>>>>>

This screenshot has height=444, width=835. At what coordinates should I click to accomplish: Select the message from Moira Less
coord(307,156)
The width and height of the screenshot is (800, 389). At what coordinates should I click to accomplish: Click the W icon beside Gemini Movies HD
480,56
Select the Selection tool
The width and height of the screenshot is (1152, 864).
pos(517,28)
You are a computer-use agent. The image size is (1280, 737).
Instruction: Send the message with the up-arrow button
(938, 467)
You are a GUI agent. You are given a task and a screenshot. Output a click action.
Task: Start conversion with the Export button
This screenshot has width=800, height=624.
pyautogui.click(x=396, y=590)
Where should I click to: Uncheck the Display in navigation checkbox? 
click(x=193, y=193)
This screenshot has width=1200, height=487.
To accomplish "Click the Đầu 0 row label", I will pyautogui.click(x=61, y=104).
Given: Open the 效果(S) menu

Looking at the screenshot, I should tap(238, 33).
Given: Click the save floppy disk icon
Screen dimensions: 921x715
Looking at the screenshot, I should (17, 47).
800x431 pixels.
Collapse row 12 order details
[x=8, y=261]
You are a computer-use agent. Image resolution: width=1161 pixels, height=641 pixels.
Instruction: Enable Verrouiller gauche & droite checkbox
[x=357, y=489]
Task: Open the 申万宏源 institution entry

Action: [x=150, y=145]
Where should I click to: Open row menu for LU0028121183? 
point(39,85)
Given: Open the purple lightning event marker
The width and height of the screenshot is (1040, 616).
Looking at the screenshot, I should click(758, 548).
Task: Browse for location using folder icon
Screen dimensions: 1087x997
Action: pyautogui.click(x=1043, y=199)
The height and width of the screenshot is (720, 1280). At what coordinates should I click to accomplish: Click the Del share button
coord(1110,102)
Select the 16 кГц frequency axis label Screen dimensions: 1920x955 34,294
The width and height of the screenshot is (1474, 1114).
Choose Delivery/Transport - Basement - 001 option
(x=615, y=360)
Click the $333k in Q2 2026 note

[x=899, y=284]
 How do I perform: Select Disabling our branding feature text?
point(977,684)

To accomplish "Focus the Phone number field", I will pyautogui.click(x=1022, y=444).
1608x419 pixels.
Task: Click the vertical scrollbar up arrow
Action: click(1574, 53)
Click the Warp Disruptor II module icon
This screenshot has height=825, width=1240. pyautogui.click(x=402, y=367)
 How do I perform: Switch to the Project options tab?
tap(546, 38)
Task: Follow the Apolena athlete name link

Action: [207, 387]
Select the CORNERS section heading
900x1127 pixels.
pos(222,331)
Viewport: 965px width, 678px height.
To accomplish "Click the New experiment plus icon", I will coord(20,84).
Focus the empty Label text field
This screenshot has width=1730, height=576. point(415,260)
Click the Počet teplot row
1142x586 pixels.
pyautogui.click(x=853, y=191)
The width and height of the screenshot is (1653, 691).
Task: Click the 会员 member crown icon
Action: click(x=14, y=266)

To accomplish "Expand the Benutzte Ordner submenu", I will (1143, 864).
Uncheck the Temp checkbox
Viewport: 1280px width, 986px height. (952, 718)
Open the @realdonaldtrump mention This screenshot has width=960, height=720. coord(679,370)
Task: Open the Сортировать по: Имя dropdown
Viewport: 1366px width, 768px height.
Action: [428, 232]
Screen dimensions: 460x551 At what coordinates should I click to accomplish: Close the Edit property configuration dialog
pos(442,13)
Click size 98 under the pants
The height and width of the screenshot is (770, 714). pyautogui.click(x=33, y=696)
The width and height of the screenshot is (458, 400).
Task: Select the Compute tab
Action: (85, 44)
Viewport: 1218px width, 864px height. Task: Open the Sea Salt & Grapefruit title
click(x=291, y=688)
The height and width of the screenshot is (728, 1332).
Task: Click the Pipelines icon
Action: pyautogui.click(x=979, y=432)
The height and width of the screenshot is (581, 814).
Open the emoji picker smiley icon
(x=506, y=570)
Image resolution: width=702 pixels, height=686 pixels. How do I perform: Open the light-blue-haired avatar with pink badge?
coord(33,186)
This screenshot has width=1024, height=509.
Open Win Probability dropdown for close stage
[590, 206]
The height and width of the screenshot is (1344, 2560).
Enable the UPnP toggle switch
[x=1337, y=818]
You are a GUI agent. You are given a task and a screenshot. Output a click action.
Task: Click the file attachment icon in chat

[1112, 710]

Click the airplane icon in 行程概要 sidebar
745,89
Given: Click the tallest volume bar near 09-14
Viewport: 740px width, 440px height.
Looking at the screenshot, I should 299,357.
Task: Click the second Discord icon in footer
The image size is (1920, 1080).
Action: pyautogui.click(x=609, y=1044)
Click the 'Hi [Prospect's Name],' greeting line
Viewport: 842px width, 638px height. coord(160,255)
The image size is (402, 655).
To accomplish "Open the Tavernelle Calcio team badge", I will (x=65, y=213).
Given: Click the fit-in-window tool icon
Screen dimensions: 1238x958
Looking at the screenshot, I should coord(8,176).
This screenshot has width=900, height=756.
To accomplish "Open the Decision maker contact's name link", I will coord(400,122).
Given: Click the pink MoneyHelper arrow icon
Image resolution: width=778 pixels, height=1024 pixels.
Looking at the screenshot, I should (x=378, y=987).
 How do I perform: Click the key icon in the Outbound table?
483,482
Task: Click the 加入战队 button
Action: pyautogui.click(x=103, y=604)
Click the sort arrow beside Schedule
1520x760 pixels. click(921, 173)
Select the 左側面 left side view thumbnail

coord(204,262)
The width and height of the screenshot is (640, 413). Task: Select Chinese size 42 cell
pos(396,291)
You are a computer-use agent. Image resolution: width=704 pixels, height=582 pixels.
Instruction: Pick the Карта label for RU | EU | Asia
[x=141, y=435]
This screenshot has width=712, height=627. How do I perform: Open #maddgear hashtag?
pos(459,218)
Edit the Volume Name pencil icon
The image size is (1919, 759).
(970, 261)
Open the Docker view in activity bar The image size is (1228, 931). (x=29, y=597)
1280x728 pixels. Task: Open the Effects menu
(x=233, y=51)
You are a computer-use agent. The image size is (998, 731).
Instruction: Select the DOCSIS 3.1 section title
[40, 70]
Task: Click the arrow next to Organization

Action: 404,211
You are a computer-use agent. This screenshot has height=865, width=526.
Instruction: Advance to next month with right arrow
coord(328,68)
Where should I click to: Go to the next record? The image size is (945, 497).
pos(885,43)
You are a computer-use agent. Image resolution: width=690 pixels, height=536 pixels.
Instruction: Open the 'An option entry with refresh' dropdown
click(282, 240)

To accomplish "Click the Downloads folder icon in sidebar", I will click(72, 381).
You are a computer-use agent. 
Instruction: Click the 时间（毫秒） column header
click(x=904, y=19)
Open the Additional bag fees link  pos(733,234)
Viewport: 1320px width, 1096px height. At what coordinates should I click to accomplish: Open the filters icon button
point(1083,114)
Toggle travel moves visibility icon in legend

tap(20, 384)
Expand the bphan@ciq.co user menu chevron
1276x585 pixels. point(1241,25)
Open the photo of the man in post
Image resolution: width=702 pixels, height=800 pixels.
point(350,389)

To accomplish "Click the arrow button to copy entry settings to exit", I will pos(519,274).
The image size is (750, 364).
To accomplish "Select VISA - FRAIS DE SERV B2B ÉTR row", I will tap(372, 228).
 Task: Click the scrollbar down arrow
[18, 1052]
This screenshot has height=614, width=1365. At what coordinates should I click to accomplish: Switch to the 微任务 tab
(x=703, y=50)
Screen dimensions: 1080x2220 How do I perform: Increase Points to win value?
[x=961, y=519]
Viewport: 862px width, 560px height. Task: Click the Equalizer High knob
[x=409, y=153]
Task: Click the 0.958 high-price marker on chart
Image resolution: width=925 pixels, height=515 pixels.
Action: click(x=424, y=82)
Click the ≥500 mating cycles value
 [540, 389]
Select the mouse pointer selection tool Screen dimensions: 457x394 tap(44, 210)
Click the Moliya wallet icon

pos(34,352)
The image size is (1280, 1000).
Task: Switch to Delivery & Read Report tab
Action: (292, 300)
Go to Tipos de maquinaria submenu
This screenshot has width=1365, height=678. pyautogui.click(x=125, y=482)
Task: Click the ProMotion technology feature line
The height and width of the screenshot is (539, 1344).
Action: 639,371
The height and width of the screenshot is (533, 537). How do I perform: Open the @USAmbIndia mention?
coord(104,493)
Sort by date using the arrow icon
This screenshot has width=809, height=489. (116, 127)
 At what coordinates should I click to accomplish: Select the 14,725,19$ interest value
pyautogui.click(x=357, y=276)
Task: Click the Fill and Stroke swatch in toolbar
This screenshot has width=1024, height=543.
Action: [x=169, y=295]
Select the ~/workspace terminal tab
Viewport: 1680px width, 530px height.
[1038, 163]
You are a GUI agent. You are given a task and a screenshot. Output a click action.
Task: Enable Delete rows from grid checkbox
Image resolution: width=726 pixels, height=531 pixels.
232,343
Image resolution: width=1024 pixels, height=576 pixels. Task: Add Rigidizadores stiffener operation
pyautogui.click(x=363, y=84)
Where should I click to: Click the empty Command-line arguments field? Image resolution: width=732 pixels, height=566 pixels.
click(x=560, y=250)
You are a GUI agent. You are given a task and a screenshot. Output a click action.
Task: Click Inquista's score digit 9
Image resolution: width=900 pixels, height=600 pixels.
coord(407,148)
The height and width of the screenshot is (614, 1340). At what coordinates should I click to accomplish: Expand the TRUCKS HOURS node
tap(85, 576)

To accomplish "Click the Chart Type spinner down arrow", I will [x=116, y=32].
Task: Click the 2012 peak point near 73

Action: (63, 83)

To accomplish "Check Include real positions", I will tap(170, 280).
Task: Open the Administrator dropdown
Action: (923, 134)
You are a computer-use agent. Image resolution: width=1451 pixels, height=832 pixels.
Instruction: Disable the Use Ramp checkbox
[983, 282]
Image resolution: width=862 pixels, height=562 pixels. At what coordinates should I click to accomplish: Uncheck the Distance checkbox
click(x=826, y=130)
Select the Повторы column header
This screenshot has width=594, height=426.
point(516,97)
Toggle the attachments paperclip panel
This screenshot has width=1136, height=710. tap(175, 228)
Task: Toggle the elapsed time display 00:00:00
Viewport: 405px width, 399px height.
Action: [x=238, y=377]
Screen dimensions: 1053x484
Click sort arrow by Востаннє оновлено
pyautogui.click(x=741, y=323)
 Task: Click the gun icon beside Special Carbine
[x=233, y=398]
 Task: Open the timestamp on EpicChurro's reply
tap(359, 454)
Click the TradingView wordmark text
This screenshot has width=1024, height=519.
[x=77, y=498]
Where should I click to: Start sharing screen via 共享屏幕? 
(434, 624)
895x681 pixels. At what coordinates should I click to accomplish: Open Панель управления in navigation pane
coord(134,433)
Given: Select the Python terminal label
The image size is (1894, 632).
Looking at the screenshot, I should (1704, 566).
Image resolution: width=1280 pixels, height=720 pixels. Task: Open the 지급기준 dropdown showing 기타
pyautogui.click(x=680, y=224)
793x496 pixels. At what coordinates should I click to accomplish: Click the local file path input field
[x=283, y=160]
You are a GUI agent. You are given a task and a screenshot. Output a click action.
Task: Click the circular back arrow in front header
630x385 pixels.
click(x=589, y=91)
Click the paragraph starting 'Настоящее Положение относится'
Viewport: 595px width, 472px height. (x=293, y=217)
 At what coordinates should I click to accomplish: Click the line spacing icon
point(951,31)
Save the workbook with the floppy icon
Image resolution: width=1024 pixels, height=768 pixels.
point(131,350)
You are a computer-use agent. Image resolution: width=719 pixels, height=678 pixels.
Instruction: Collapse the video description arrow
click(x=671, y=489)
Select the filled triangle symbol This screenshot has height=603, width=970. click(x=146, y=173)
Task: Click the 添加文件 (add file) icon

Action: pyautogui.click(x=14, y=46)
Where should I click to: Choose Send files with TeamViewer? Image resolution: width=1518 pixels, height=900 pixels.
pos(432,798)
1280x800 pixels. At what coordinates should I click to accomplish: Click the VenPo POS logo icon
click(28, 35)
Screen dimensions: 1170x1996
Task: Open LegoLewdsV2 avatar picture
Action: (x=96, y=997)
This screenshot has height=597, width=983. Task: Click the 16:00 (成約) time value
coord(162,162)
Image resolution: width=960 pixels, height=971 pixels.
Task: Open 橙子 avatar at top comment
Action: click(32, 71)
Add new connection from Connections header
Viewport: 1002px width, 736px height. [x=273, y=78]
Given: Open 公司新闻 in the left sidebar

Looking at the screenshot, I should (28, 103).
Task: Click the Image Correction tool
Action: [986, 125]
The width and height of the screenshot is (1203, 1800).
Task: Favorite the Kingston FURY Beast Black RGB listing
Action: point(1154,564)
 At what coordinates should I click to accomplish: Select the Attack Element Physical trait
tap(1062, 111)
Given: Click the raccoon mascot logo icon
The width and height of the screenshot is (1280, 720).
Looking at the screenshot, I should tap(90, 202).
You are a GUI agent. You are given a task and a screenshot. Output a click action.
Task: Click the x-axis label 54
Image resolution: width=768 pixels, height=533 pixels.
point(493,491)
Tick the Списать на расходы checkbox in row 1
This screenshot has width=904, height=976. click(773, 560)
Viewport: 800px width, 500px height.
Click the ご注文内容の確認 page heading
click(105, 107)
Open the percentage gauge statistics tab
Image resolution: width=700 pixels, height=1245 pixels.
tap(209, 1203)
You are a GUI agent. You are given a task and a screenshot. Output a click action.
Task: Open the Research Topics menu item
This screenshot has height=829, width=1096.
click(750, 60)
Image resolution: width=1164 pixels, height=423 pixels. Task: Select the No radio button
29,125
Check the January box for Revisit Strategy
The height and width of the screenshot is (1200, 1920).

<<<<<

YOUR GOAL: Everything from the first line of the data through the line holding "The width and height of the screenshot is (1474, 1114)." should be output exactly, and no other lines.

WRITTEN RESPONSE:
This screenshot has height=444, width=835. At what coordinates should I click to accomplish: Select the message from Moira Less
coord(307,156)
The width and height of the screenshot is (800, 389). At what coordinates should I click to accomplish: Click the W icon beside Gemini Movies HD
480,56
Select the Selection tool
The width and height of the screenshot is (1152, 864).
pos(517,28)
You are a computer-use agent. The image size is (1280, 737).
Instruction: Send the message with the up-arrow button
(938, 467)
You are a GUI agent. You are given a task and a screenshot. Output a click action.
Task: Start conversion with the Export button
This screenshot has width=800, height=624.
pyautogui.click(x=396, y=590)
Where should I click to: Uncheck the Display in navigation checkbox? 
click(x=193, y=193)
This screenshot has width=1200, height=487.
To accomplish "Click the Đầu 0 row label", I will pyautogui.click(x=61, y=104).
Given: Open the 效果(S) menu

Looking at the screenshot, I should tap(238, 33).
Given: Click the save floppy disk icon
Screen dimensions: 921x715
Looking at the screenshot, I should (17, 47).
800x431 pixels.
Collapse row 12 order details
[x=8, y=261]
You are a computer-use agent. Image resolution: width=1161 pixels, height=641 pixels.
Instruction: Enable Verrouiller gauche & droite checkbox
[x=357, y=489]
Task: Open the 申万宏源 institution entry

Action: [x=150, y=145]
Where should I click to: Open row menu for LU0028121183? 
point(39,85)
Given: Open the purple lightning event marker
The width and height of the screenshot is (1040, 616).
Looking at the screenshot, I should click(758, 548).
Task: Browse for location using folder icon
Screen dimensions: 1087x997
Action: pyautogui.click(x=1043, y=199)
The height and width of the screenshot is (720, 1280). At what coordinates should I click to accomplish: Click the Del share button
coord(1110,102)
Select the 16 кГц frequency axis label Screen dimensions: 1920x955 34,294
The width and height of the screenshot is (1474, 1114).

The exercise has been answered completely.